One nuance worth flagging for employees who hold company stock alongside their RSU vests: the wash sale rule can disallow a capital loss if the employee acquires substantially identical shares within 30 days before or after the loss sale. RSU vesting counts as an acquisition for wash sale purposes, so an employee who sells company stock at a loss and then has RSUs vest within 30 days may lose part or all of that deduction. The disallowed loss gets added to the cost basis of the newly vested shares, so it’s not permanently lost, but it delays the tax benefit. Employees who actively manage their company stock positions should be aware of this interaction.
Employees at privately held companies face an additional challenge: when RSUs vest, there may be no public market to sell shares for cash to cover the tax bill. Section 83(i) of the Internal Revenue Code allows eligible employees at qualifying private companies to defer the income tax on vested RSUs for up to five years. To qualify, the company must maintain a written plan granting stock options or RSUs to at least 80% of its U.S. employees in the same calendar year. Current and former CEOs, CFOs, 1% owners, and certain highly compensated officers are excluded from making the election.

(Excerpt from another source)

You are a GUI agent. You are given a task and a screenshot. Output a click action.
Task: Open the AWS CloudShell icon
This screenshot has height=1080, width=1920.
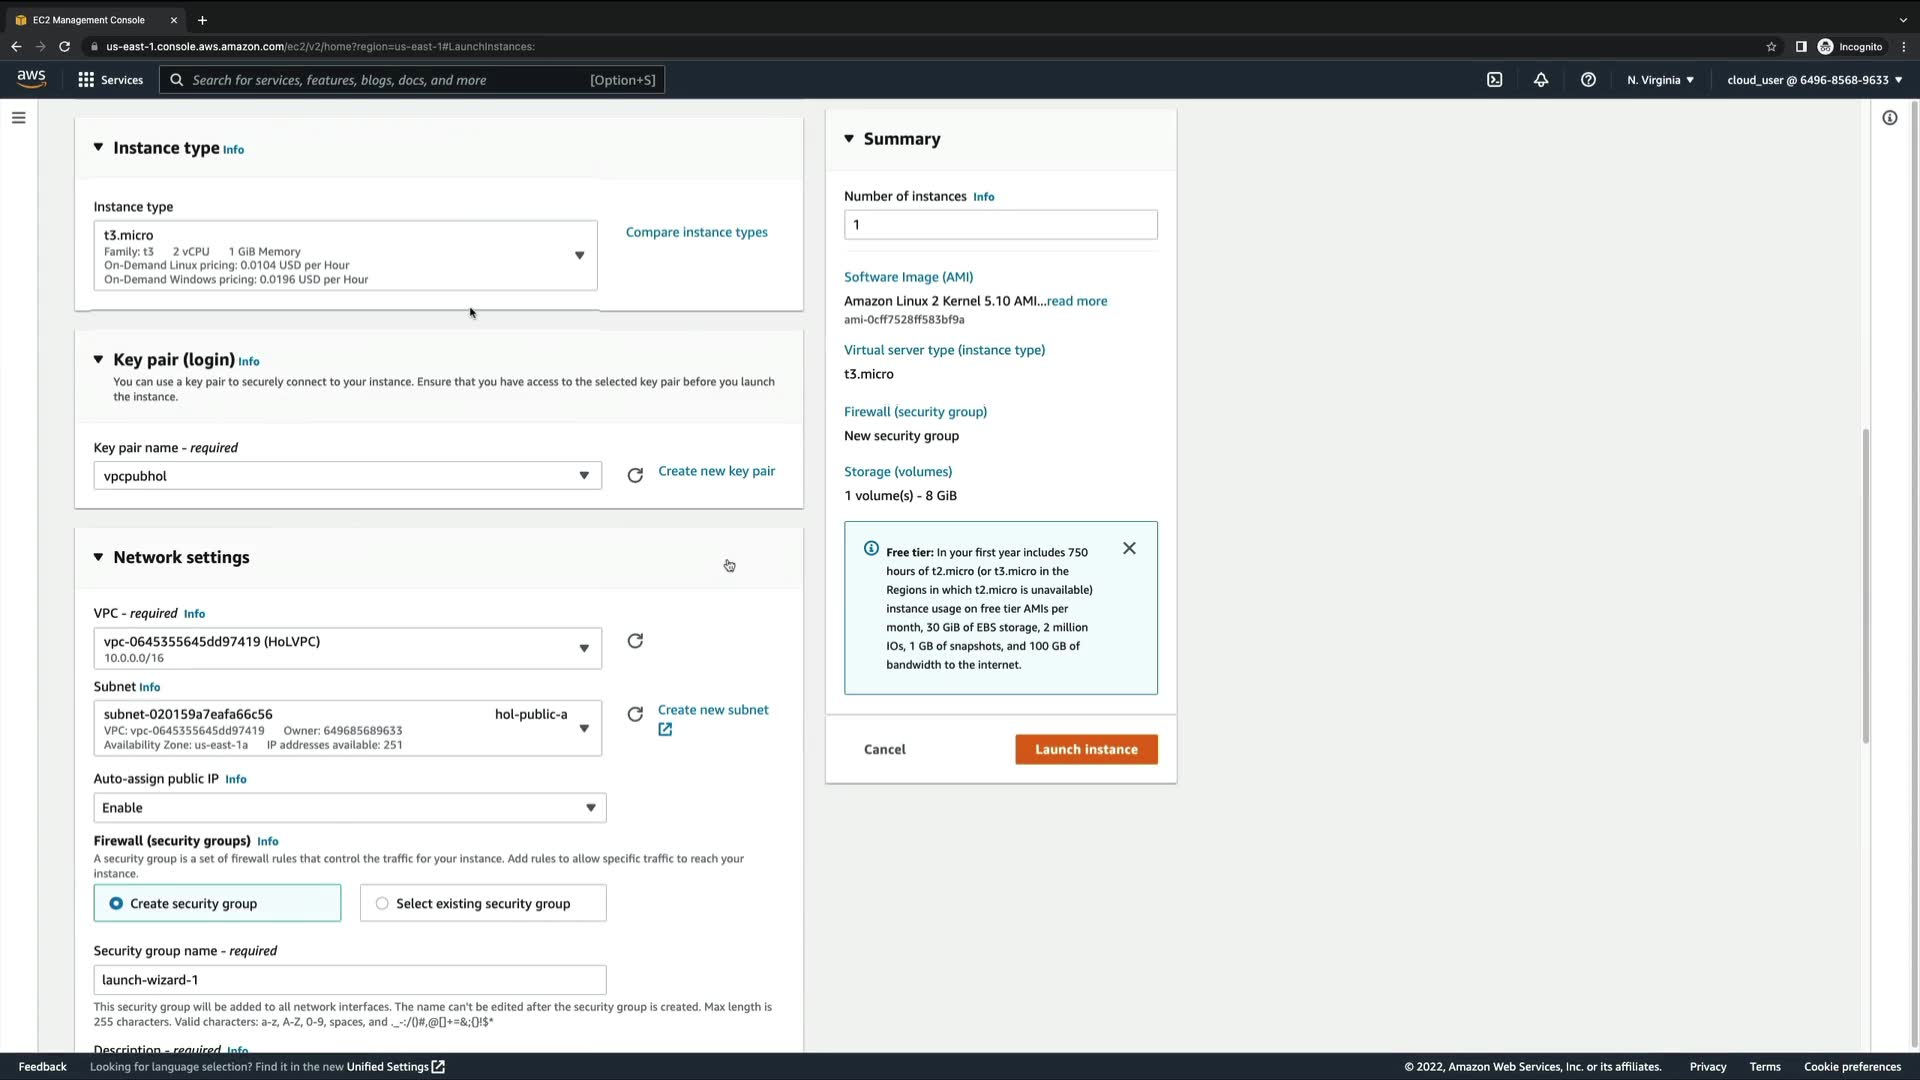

The deferral doesn’t eliminate the tax; it postpones it. Employees who make the election must enter an escrow arrangement, and the employer holds the stock until the withholding obligation is satisfied. If your company is privately held and offers RSUs, include a clear explanation of whether the 83(i) election is available and what the mechanics look like. Most employees at private companies have never heard of this provision, and without it, a vest event can create a tax bill with no easy way to raise the cash.